_Set exercise_
Put the stretch of rows below, from the first one through the line containing "will click(x=674, y=25).", into a JSON list of strings with one string per line, leaving out any blank lines. Include only those lines.

=====

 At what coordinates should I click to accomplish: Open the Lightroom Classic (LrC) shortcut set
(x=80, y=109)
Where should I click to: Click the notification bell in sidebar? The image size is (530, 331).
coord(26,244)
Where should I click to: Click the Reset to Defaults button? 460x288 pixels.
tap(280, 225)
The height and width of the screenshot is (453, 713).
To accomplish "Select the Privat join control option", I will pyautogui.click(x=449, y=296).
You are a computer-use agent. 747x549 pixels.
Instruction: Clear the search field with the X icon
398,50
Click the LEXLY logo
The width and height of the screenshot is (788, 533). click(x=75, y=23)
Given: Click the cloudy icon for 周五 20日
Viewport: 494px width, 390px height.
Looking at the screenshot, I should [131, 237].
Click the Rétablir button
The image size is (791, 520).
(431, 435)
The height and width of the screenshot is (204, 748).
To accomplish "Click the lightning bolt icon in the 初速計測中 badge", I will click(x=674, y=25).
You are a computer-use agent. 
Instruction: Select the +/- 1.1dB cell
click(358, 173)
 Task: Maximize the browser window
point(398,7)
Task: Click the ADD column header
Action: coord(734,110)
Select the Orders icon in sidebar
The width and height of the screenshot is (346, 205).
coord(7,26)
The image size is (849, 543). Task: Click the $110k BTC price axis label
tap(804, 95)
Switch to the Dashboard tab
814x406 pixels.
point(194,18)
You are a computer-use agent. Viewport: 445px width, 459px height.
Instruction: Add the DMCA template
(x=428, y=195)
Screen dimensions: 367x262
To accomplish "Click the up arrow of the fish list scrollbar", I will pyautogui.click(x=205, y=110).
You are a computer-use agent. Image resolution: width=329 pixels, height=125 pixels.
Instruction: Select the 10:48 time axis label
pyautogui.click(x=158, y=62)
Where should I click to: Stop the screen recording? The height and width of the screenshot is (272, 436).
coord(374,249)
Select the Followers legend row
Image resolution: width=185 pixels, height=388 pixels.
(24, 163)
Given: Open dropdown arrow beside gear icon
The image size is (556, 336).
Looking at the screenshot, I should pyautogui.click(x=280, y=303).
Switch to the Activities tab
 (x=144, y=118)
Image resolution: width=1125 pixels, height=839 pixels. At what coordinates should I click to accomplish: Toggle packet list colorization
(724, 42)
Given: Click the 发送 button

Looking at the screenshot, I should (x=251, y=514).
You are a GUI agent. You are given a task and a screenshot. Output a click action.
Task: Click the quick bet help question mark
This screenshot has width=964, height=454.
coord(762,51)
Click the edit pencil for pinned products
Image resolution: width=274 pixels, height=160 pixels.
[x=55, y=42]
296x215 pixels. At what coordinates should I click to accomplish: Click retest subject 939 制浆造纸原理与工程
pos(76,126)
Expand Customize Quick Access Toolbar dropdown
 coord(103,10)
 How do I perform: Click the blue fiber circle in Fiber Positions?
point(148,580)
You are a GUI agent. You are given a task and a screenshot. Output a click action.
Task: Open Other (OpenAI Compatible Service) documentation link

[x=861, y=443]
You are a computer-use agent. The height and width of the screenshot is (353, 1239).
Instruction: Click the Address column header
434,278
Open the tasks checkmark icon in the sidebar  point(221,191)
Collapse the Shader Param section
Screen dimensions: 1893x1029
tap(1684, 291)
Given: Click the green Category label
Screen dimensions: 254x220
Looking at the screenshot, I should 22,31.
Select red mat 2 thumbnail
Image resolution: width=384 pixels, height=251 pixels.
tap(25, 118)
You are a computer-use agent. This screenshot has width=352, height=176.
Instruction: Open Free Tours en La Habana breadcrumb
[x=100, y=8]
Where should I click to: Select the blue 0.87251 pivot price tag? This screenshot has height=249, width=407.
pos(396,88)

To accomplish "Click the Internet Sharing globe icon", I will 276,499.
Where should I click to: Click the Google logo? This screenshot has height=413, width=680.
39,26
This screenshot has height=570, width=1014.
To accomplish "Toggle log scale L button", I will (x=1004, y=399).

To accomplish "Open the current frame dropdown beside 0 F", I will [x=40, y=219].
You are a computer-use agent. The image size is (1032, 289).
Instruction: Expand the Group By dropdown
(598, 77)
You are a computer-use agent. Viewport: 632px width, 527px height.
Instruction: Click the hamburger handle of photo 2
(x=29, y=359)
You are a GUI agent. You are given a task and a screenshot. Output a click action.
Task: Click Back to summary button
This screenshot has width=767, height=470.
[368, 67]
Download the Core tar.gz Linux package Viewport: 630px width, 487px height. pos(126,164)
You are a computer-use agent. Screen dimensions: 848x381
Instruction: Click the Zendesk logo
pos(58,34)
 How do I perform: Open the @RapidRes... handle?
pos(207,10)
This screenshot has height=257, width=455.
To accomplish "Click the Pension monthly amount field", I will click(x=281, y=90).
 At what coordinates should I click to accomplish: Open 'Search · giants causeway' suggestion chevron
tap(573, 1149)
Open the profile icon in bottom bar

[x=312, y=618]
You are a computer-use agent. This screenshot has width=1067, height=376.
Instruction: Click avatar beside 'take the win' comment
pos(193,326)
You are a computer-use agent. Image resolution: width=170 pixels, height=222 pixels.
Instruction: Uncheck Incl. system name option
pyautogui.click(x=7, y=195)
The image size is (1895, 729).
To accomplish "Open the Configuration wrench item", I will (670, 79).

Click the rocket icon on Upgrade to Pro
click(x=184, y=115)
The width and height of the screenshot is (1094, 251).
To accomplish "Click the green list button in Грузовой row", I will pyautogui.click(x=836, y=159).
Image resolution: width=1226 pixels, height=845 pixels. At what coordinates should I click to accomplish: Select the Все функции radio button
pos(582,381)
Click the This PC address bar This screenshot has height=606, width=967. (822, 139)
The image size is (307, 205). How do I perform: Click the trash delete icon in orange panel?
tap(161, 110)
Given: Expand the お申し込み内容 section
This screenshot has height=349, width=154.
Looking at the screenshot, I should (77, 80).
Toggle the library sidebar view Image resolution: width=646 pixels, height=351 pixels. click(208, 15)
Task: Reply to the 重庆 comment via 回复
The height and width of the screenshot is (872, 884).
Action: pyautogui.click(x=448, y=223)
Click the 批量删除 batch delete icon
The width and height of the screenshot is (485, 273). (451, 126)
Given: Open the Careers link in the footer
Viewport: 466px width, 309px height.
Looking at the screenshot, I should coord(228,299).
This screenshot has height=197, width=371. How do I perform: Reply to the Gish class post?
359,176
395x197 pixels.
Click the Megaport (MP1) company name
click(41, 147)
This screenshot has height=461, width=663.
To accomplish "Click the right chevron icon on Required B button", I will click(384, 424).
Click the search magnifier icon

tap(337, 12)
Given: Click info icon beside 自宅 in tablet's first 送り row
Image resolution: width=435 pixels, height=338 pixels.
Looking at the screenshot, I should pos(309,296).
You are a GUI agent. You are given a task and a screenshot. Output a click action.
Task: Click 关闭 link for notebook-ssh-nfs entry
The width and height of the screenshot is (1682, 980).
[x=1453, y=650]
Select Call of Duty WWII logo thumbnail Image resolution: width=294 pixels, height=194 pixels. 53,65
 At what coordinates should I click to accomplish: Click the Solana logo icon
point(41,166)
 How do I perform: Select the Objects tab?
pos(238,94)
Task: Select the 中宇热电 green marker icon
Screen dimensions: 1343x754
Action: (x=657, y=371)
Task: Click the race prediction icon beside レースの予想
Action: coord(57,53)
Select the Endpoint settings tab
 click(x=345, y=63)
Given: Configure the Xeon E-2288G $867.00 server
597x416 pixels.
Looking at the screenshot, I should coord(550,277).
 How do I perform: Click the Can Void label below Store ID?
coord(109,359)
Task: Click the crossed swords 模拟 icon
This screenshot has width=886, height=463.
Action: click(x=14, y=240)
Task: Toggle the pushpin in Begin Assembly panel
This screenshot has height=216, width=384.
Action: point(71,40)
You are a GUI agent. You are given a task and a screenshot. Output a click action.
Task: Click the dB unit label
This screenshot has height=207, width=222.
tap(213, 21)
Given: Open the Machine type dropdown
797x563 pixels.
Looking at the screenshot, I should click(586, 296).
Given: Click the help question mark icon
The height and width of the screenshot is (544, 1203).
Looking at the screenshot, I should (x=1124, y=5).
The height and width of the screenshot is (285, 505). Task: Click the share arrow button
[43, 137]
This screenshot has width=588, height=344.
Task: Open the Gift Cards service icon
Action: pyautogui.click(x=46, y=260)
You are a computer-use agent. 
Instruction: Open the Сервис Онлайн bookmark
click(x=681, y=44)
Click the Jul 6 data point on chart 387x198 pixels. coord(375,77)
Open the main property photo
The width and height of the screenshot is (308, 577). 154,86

=====

_Expected answer_
[
  " At what coordinates should I click to accomplish: Open the Lightroom Classic (LrC) shortcut set",
  "(x=80, y=109)",
  "Where should I click to: Click the notification bell in sidebar? The image size is (530, 331).",
  "coord(26,244)",
  "Where should I click to: Click the Reset to Defaults button? 460x288 pixels.",
  "tap(280, 225)",
  "The height and width of the screenshot is (453, 713).",
  "To accomplish \"Select the Privat join control option\", I will pyautogui.click(x=449, y=296).",
  "You are a computer-use agent. 747x549 pixels.",
  "Instruction: Clear the search field with the X icon",
  "398,50",
  "Click the LEXLY logo",
  "The width and height of the screenshot is (788, 533). click(x=75, y=23)",
  "Given: Click the cloudy icon for 周五 20日",
  "Viewport: 494px width, 390px height.",
  "Looking at the screenshot, I should [131, 237].",
  "Click the Rétablir button",
  "The image size is (791, 520).",
  "(431, 435)",
  "The height and width of the screenshot is (204, 748).",
  "To accomplish \"Click the lightning bolt icon in the 初速計測中 badge\", I will click(x=674, y=25)."
]